Hippocrene USA Guide to Exploring Mid-America

1990
Hippocrene USA Guide to Exploring Mid-America
Title Hippocrene USA Guide to Exploring Mid-America PDF eBook
Author Gerald Lee Gutek
Publisher
Pages 212
Release 1990
Genre Travel
ISBN

This guidebook addresses all those wishing to experience the near west as it was. The twenty-two sites, throughout the Plain states of Iowa, Minnesota, Kansas, Nebraska and the Dakotas, and the South western states of Arkansas, Oklahoma and Texas, depict the history of the region in all its variety: frontier forts built to keep out British traders, the coming of the railroad, the Indian wars, and the ceaseless trek of the indomitable pioneers...The spirit of the West rides on!


The Mississippi River

2012-09-30
The Mississippi River
Title The Mississippi River PDF eBook
Author Claire O'Neal
Publisher Mitchell Lane Publishers, Inc.
Pages 52
Release 2012-09-30
Genre Juvenile Nonfiction
ISBN 1612283691

America’s Mighty Mississippi winds 2,340 miles (3,779 kilometers) from its headwaters in Minnesota down to its delta in New Orleans. Stretching to over a mile wide and over 45 feet deep as it dumps into the Gulf of Mexico, the Mississippi drains the rainwater from the Appalachians to the Rockies and everywhere in between, making it the third–largest river basin in the world. The Big Muddy’s silty waters leave behind rich and fertile soil that first fueled America’s westward expansion and today supplies the world. As American settlers conquered its waters, national centers of trade and culture, such as Minneapolis, St. Louis, Memphis, and New Orleans, flourished on the Mississippi’s banks. But today Old Man River threatens to remind us who’s in charge. Pollution and floods threaten the many millions who call the Mississippi River Basin home. Can we learn to live in harmony with America’s Father of Waters?
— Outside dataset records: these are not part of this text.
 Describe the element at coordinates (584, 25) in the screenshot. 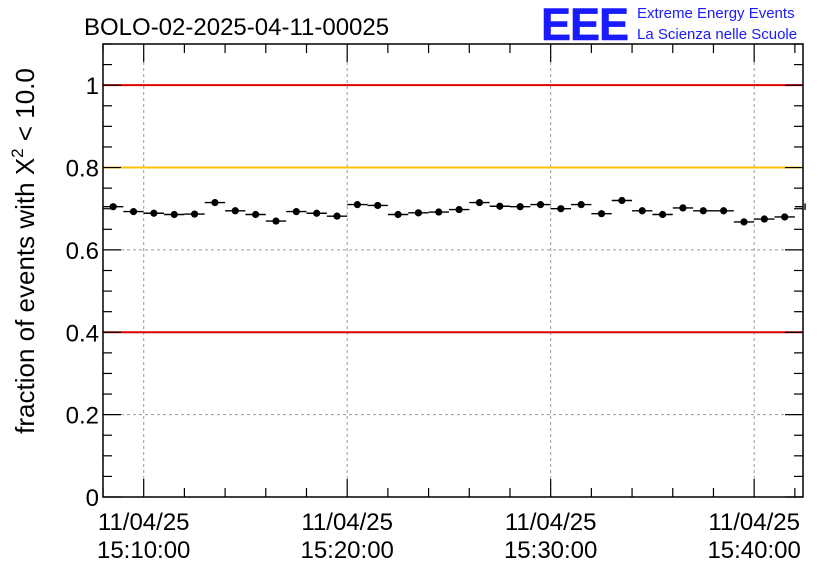

I see `eee-logo-mark: EEE` at that location.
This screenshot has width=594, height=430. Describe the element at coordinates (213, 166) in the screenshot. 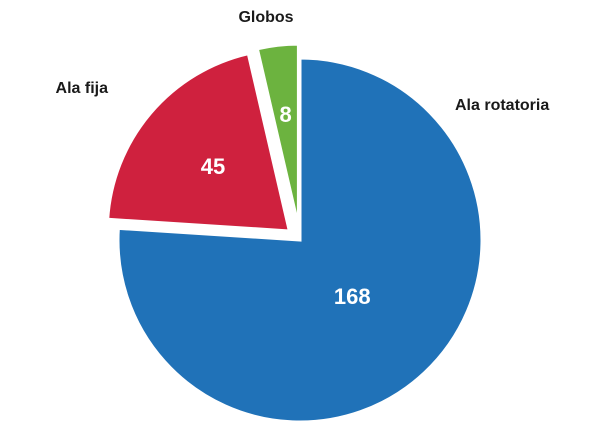

I see `data-label-ala-fija: 45` at that location.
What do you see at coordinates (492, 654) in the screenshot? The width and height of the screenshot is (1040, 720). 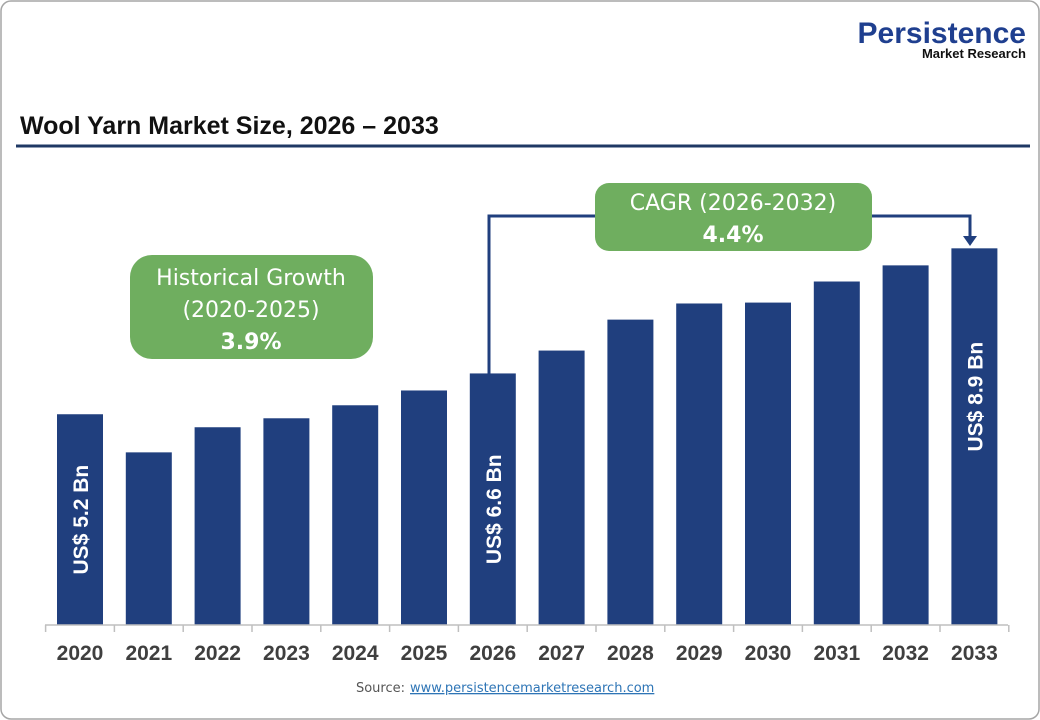 I see `tick-label-2026: 2026` at bounding box center [492, 654].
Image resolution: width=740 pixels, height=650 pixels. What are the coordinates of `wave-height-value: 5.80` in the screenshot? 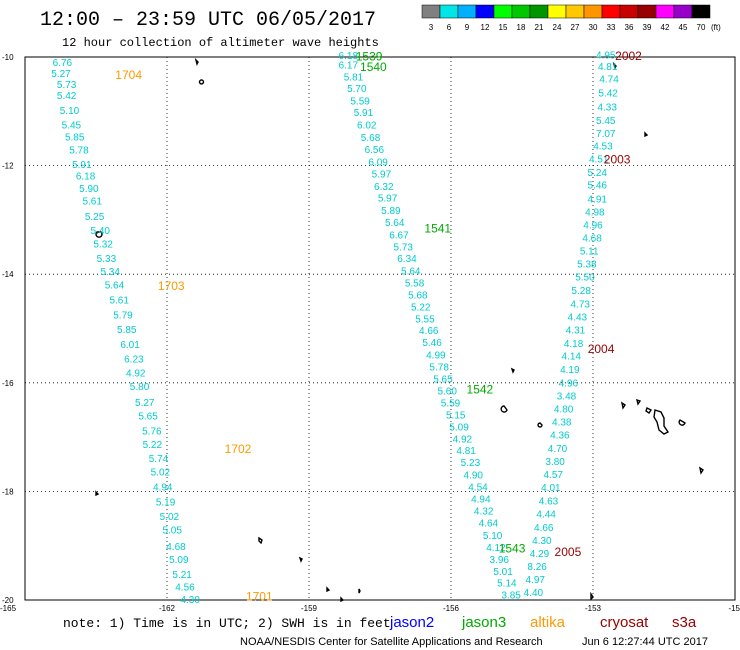 It's located at (140, 388).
The Hippocrene U.S.A. Guide to Black Florida

1995
The Hippocrene U.S.A. Guide to Black Florida
Title The Hippocrene U.S.A. Guide to Black Florida PDF eBook
Author Kevin M. McCarthy
Publisher
Pages 352
Release 1995
Genre History
ISBN

From the use of Florida as a center for the smuggling of slaves and the massacre in the town of Rosewood to the founding of the country's first free community if ex-slaves and the Civil Rights demonstrations in Tampa and Tallahassee, the history of African Americans in Florida has mirrored their history across the U.S.-painful and triumphant. This city-by-city guide introduces the reader to churches, schools, homes and other significant sites in more than 70 different towns across Florida, providing information on their historical importance, present condition, and availability for visiting. Included are the memorial to a slave shipwrecked in 1701 off the coast of Key West and locations associated with famous personalities like Ray Charles (st. Augustine and Greenville), the author Zora Neale Hurston (Eatonville and Fort Pierce), Daniel "Chappie" James, Jr., the nations first black four-star general (Pensacola), and the Civil Rights activist Mary McLeod Bethune (Daytona Beach). Highlighting over 450 years of contributions by African Americans to the rich culture of Florida, this volume is an excellent resource for visitors to Florida, as well as its residents.